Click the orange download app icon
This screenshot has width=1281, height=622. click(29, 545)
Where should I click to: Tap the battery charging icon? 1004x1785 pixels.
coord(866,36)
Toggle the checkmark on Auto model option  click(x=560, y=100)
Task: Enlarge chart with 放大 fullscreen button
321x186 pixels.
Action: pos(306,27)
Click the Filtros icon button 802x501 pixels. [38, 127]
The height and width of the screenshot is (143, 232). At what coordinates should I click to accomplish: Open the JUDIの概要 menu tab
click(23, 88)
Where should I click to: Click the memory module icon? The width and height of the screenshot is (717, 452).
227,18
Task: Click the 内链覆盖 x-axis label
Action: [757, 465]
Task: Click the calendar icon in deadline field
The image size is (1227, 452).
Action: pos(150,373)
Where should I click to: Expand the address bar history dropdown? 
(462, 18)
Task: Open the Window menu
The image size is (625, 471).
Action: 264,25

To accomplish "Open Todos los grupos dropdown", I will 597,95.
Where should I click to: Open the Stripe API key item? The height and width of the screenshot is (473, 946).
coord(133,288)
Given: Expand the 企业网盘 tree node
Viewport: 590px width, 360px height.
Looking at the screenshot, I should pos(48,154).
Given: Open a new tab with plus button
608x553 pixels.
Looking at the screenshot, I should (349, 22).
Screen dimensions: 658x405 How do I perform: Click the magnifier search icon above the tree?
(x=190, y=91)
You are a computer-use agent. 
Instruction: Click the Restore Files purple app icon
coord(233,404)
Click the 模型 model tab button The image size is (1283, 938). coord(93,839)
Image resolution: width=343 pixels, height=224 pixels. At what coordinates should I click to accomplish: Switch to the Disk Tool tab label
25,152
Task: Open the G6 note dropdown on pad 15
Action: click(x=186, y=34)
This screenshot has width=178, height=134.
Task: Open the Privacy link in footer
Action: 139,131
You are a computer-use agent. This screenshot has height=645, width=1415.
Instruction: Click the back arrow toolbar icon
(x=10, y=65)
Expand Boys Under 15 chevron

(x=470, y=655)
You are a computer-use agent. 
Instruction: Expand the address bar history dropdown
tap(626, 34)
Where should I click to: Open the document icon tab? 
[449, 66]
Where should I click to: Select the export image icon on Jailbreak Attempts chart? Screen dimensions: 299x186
....................
Up to and including the line with "Click the Filtros", repeat the data exactly, starting from its first line; nothing else belongs in the response.

Finished task:
Click the orange download app icon
This screenshot has width=1281, height=622. click(29, 545)
Where should I click to: Tap the battery charging icon? 1004x1785 pixels.
coord(866,36)
Toggle the checkmark on Auto model option  click(x=560, y=100)
Task: Enlarge chart with 放大 fullscreen button
321x186 pixels.
Action: pos(306,27)
Click the Filtros icon button 802x501 pixels. [38, 127]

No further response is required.